- [Task brief]
Set out the lines of the listing, starting with the line that contains "Given: Collapse the January Leads group" and going on through the line that contains "Action: 1371,121", as a JSON list of strings with one string per line, leaving out blank lines.

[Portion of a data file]
^^^^^^^^
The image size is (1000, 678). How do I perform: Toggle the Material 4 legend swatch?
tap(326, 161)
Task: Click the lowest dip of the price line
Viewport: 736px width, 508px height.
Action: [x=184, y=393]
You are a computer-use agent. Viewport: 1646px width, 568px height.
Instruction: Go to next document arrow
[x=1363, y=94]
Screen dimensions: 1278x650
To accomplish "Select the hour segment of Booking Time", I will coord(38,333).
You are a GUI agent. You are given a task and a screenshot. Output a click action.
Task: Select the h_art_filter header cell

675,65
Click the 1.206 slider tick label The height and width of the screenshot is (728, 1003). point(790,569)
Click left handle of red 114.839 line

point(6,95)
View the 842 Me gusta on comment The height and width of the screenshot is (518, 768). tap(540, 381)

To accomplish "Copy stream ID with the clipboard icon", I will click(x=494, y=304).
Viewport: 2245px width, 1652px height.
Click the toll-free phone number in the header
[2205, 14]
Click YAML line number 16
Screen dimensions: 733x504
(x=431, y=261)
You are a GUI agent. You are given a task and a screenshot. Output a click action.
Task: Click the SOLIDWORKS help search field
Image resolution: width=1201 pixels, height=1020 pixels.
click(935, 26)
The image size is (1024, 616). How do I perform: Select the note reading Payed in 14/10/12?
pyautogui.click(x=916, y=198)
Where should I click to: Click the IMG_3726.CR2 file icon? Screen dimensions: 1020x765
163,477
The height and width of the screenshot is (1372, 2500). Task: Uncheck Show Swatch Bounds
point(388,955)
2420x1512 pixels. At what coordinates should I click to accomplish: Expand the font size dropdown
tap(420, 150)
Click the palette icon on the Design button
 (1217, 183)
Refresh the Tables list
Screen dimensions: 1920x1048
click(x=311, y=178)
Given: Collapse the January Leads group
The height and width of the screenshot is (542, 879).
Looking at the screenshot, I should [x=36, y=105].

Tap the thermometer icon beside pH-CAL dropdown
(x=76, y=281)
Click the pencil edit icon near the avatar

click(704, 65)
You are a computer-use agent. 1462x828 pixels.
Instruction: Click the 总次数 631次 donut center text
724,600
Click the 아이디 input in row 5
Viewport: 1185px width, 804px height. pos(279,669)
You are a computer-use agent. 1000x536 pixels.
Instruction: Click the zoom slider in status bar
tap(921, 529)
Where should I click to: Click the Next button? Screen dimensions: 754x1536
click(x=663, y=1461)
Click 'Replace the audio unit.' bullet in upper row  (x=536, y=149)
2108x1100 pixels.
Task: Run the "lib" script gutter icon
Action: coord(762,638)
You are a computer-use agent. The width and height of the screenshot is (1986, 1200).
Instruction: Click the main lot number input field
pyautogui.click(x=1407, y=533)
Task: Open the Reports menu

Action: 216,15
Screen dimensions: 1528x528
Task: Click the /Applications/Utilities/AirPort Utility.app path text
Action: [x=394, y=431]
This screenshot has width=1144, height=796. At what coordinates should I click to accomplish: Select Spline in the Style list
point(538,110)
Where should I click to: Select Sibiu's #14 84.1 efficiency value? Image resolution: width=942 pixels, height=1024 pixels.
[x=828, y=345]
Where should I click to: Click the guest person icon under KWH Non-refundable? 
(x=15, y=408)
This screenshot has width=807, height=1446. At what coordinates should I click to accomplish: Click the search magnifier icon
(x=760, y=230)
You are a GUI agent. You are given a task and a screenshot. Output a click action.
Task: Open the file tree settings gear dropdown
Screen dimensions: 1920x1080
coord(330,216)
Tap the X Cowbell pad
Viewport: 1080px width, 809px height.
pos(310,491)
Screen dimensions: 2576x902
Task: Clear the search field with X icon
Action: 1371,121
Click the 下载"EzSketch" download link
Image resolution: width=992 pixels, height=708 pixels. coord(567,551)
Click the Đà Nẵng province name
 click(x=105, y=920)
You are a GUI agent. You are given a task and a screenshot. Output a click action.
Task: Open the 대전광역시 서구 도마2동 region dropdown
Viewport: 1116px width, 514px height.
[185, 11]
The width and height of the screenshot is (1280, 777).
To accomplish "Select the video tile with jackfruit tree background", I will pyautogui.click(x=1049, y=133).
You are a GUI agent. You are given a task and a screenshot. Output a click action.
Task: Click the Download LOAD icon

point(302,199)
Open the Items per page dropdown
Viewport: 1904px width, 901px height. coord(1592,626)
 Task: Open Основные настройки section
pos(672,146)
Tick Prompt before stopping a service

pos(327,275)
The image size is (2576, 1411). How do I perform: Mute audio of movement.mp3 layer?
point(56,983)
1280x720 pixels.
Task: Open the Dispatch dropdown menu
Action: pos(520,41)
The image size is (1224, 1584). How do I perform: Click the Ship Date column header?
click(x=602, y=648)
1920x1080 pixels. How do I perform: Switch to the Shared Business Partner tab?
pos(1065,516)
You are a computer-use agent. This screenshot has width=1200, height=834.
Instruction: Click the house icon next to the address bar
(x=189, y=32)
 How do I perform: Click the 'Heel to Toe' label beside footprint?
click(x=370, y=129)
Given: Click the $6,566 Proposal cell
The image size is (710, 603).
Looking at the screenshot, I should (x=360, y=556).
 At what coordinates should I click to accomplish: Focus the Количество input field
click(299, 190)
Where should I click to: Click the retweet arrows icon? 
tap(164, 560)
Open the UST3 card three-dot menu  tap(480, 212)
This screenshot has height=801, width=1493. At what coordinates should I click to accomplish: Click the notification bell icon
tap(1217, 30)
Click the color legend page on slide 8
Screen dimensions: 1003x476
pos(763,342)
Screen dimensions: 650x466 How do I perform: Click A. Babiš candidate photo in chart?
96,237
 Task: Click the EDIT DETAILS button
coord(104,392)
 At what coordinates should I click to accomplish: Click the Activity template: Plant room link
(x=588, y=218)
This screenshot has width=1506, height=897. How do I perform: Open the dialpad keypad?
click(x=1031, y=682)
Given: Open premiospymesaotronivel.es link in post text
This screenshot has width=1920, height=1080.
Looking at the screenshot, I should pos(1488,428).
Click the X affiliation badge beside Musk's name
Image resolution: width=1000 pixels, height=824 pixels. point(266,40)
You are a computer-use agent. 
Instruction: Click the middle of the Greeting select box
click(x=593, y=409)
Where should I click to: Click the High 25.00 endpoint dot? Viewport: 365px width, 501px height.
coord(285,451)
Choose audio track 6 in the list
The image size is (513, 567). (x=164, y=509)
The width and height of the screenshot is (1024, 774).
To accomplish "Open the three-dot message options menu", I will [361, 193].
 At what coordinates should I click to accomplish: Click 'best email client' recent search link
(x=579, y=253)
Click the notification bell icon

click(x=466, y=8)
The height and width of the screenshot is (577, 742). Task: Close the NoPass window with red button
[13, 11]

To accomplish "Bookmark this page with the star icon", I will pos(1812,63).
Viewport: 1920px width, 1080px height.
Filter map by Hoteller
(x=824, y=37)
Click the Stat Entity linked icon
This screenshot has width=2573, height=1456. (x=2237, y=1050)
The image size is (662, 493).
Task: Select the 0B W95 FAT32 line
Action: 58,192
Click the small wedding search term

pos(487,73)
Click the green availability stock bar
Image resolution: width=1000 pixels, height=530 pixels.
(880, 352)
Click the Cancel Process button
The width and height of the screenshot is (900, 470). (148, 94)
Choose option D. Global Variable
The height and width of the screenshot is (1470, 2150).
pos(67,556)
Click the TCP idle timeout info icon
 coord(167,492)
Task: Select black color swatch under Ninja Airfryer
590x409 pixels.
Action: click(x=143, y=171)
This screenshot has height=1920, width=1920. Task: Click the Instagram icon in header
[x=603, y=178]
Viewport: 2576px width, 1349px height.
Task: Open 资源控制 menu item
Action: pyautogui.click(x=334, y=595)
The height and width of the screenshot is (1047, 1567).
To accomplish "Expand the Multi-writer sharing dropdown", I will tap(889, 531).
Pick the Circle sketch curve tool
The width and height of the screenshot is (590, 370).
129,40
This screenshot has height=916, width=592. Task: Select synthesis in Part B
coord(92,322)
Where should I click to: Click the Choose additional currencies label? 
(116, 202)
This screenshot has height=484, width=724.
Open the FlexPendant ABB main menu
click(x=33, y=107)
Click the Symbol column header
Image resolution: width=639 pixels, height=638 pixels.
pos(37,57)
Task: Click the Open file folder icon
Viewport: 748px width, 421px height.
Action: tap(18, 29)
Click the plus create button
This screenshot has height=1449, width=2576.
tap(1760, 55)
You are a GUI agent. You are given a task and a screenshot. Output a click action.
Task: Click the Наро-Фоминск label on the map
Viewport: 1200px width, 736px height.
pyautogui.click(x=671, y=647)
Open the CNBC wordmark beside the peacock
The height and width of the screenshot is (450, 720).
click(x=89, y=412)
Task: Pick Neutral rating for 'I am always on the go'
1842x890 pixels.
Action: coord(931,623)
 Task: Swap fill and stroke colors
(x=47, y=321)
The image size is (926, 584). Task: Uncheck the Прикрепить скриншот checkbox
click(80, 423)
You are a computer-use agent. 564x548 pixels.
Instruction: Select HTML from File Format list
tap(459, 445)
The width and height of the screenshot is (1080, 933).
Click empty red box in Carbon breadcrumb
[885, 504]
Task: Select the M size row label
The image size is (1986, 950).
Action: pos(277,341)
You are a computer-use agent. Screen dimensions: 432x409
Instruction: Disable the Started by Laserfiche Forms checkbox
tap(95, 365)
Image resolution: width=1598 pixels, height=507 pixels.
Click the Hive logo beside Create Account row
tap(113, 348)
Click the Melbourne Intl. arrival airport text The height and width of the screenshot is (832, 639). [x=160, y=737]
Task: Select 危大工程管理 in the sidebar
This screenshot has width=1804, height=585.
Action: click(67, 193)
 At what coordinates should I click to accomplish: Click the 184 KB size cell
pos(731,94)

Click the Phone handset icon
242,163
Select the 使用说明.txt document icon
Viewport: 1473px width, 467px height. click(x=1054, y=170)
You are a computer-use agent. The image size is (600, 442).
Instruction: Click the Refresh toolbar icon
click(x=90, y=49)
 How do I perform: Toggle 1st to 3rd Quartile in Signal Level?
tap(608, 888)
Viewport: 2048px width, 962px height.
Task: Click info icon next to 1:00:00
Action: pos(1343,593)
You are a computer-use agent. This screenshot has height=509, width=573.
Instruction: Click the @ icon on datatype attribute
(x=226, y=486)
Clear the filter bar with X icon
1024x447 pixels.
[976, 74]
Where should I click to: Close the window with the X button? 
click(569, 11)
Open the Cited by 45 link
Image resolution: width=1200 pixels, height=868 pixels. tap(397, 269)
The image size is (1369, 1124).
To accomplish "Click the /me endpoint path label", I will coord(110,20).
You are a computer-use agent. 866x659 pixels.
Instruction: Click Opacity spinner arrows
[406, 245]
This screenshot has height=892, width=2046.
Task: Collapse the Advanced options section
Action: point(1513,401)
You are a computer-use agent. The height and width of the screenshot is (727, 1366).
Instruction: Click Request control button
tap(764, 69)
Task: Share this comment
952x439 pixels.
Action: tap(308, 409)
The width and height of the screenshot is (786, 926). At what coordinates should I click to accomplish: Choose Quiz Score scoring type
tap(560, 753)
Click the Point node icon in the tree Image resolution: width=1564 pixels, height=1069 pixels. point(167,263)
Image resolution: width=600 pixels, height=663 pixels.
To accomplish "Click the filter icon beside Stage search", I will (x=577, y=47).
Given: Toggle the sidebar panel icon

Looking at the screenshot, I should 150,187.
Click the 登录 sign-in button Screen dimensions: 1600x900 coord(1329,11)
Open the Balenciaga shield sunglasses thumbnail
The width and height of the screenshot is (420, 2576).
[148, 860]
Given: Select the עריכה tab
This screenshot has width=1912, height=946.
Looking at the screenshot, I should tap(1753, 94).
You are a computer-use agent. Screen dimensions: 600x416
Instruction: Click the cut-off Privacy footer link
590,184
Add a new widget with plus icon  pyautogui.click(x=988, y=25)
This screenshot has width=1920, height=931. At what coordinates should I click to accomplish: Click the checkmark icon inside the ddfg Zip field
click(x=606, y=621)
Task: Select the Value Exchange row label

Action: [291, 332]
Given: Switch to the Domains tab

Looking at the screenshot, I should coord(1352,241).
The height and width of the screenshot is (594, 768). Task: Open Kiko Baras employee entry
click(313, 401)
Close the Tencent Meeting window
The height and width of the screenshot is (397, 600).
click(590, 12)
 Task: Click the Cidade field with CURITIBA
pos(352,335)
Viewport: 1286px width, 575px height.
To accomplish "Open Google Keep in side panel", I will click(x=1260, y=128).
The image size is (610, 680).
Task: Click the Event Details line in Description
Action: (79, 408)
^^^^^^^^
- [Answer]
[
  "Given: Collapse the January Leads group",
  "The height and width of the screenshot is (542, 879).",
  "Looking at the screenshot, I should [x=36, y=105].",
  "Tap the thermometer icon beside pH-CAL dropdown",
  "(x=76, y=281)",
  "Click the pencil edit icon near the avatar",
  "click(704, 65)",
  "You are a computer-use agent. 1462x828 pixels.",
  "Instruction: Click the 总次数 631次 donut center text",
  "724,600",
  "Click the 아이디 input in row 5",
  "Viewport: 1185px width, 804px height. pos(279,669)",
  "You are a computer-use agent. 1000x536 pixels.",
  "Instruction: Click the zoom slider in status bar",
  "tap(921, 529)",
  "Where should I click to: Click the Next button? Screen dimensions: 754x1536",
  "click(x=663, y=1461)",
  "Click 'Replace the audio unit.' bullet in upper row  (x=536, y=149)",
  "2108x1100 pixels.",
  "Task: Run the \"lib\" script gutter icon",
  "Action: coord(762,638)",
  "You are a computer-use agent. The width and height of the screenshot is (1986, 1200).",
  "Instruction: Click the main lot number input field",
  "pyautogui.click(x=1407, y=533)",
  "Task: Open the Reports menu",
  "Action: 216,15",
  "Screen dimensions: 1528x528",
  "Task: Click the /Applications/Utilities/AirPort Utility.app path text",
  "Action: [x=394, y=431]",
  "This screenshot has width=1144, height=796. At what coordinates should I click to accomplish: Select Spline in the Style list",
  "point(538,110)",
  "Where should I click to: Select Sibiu's #14 84.1 efficiency value? Image resolution: width=942 pixels, height=1024 pixels.",
  "[x=828, y=345]",
  "Where should I click to: Click the guest person icon under KWH Non-refundable? ",
  "(x=15, y=408)",
  "This screenshot has width=807, height=1446. At what coordinates should I click to accomplish: Click the search magnifier icon",
  "(x=760, y=230)",
  "You are a GUI agent. You are given a task and a screenshot. Output a click action.",
  "Task: Open the file tree settings gear dropdown",
  "Screen dimensions: 1920x1080",
  "coord(330,216)",
  "Tap the X Cowbell pad",
  "Viewport: 1080px width, 809px height.",
  "pos(310,491)",
  "Screen dimensions: 2576x902",
  "Task: Clear the search field with X icon",
  "Action: 1371,121"
]